Quick Links

Re: Does UCS_BASIC have the right CTYPE?

From:	"Daniel Verite" <daniel(at)manitou-mail(dot)org>
To:	"Peter Eisentraut" <peter(at)eisentraut(dot)org>
Cc:	Jeff Davis <pgsql(at)j-davis(dot)com>, pgsql-hackers(at)postgresql(dot)org, Peter Eisentraut <peter(dot)eisentraut(at)enterprisedb(dot)com>, Vik Fearing <vik(at)2ndquadrant(dot)fr>
Subject:	Re: Does UCS_BASIC have the right CTYPE?
Date:	2023-10-26 21:22:24
Message-ID:	0a443ae9-a206-4e07-88b8-329f6aa74c46@manitou-mail.org
Views:	Whole Thread \| Raw Message \| Download mbox \| Resend email
Thread:
Lists:	pgsql-hackers

Peter Eisentraut wrote:

> > That seems to suggest the standard answer should be 'Á' regardless of
> > any COLLATE clause (though I could be misreading). I'm a bit confused
> > by that... what's the standard-compatible way to specify the locale for
> > UPPER()/LOWER()? If there is none, then it makes sense that Postgres
> > overloads the COLLATE clause for that purpose so that users can use a
> > different locale if they want.
>
> The standard doesn't have the notion of locale-dependent case conversion.

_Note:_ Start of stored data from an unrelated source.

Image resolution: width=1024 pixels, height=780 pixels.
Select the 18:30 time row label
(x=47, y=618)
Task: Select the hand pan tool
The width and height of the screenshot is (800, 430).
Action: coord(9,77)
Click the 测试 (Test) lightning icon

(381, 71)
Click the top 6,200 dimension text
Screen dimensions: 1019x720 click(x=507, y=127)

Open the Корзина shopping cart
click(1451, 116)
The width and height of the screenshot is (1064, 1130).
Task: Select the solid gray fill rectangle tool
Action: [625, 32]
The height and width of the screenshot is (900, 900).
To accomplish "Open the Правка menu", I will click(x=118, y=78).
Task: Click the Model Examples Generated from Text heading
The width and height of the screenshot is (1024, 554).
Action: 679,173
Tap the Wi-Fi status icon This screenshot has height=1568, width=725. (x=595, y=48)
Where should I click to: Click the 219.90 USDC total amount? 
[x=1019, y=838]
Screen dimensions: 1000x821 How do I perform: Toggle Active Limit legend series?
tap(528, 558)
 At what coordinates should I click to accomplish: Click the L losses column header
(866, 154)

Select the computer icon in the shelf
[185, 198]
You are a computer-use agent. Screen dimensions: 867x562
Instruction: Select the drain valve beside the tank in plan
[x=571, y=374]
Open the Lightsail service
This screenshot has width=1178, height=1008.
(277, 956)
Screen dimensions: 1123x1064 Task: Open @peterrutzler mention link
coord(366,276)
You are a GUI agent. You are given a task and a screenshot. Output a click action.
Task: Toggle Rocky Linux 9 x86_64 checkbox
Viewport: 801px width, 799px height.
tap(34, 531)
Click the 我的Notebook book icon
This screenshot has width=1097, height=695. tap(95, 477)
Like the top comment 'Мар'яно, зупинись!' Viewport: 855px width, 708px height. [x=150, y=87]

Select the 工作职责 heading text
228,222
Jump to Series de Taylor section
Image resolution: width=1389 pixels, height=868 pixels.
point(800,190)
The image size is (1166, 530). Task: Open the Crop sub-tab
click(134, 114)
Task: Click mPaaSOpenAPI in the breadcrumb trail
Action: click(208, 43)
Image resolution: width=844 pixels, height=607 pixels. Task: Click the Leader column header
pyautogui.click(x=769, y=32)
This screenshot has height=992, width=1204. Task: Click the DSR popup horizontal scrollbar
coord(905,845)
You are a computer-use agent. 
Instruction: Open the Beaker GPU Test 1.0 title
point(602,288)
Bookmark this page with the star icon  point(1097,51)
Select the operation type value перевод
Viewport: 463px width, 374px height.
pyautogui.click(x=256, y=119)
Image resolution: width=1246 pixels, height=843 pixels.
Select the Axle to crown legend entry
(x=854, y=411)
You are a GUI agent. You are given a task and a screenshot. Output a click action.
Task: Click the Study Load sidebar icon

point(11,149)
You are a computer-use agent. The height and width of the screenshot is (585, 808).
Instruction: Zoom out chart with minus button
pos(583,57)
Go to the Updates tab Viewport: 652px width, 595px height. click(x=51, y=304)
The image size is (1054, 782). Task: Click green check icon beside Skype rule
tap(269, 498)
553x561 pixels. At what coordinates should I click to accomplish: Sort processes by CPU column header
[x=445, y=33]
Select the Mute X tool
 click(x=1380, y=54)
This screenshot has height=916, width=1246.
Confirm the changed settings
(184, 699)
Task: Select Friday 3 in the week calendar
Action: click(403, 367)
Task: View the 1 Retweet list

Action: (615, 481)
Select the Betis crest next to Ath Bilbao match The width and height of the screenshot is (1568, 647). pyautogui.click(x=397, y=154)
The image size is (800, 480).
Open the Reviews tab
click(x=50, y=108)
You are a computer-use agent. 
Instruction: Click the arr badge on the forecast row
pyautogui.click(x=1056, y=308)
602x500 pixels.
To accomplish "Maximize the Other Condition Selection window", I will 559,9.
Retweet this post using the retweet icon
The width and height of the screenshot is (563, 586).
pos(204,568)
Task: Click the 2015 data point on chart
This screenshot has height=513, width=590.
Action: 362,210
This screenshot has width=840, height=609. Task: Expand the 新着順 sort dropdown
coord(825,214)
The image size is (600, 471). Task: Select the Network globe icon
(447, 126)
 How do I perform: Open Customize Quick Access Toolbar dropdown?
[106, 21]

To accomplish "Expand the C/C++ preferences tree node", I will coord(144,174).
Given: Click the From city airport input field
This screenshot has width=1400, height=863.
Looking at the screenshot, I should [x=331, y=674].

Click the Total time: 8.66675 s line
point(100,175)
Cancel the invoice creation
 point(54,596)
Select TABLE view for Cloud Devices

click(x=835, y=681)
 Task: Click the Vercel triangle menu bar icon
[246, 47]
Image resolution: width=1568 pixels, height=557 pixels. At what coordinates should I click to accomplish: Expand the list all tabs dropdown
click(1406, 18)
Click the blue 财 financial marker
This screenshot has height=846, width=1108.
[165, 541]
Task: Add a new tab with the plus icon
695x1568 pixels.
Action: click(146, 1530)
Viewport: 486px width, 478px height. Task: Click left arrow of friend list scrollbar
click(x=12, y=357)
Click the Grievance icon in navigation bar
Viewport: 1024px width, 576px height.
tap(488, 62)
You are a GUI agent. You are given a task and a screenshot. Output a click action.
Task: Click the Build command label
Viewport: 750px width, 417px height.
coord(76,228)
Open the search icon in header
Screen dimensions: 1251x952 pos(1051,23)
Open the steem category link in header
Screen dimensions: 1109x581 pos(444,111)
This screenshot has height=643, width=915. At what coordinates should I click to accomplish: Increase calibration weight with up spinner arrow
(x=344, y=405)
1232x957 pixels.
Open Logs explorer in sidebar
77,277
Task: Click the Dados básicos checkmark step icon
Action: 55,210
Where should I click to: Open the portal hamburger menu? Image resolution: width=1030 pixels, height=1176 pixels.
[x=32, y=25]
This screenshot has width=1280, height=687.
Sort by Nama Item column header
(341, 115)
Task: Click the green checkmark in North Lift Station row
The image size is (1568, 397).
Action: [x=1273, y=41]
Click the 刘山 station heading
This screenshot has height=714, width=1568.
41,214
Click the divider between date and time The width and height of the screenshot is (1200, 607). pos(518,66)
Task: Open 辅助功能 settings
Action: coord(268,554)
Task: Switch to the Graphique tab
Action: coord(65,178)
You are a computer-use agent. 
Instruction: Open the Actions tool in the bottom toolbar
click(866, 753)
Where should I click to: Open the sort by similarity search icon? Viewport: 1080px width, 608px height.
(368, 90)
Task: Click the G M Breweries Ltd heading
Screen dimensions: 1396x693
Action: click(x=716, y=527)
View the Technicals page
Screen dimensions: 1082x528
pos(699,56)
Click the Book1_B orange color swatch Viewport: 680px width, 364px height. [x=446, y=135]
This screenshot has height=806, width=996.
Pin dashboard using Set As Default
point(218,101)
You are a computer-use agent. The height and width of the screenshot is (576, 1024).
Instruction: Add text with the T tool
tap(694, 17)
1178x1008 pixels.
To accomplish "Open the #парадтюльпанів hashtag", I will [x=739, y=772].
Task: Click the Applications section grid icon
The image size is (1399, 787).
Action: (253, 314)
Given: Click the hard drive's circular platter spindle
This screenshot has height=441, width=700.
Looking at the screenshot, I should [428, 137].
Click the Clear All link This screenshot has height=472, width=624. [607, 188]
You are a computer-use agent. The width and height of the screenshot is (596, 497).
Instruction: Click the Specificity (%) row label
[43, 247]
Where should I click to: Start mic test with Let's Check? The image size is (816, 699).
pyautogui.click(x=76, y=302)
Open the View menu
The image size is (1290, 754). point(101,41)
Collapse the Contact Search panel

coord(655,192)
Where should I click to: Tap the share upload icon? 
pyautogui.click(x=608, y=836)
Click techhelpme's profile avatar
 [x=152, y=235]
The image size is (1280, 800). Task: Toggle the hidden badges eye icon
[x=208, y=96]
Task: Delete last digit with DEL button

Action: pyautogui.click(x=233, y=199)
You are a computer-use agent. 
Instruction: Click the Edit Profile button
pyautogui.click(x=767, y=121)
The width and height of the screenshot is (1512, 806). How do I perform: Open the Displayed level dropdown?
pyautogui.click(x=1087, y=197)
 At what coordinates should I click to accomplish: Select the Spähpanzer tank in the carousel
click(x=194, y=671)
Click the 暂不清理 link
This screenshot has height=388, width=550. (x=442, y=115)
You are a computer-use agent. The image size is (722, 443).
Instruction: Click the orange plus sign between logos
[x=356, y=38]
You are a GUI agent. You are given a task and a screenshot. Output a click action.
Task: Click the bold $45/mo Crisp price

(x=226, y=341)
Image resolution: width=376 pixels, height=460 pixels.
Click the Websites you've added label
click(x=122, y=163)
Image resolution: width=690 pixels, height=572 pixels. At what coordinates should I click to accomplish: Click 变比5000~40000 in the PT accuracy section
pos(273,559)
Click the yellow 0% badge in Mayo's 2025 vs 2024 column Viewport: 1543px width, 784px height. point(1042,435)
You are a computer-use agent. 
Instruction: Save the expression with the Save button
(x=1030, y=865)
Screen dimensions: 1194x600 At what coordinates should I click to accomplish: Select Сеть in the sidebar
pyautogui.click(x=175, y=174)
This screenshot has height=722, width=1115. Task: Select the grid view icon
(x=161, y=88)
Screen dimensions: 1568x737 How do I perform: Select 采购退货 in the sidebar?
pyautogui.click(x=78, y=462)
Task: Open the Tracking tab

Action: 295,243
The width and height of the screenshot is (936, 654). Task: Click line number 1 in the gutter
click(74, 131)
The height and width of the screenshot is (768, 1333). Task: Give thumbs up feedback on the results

Neither does Unicode, which is why the ICU functions like u_isupper()
or u_toupper() don't take a locale argument.

With libc, isupper_l() and the other ctype functions need a locale
argument, but given a locale's value of
"language[_territory][.codeset]", in theory only the codeset part is
actually useful.

To me the question of what we should put in pg_collation.collctype
for the "ucs_basic" collation leads to another question which is:
why do we even consider collctype in the first place?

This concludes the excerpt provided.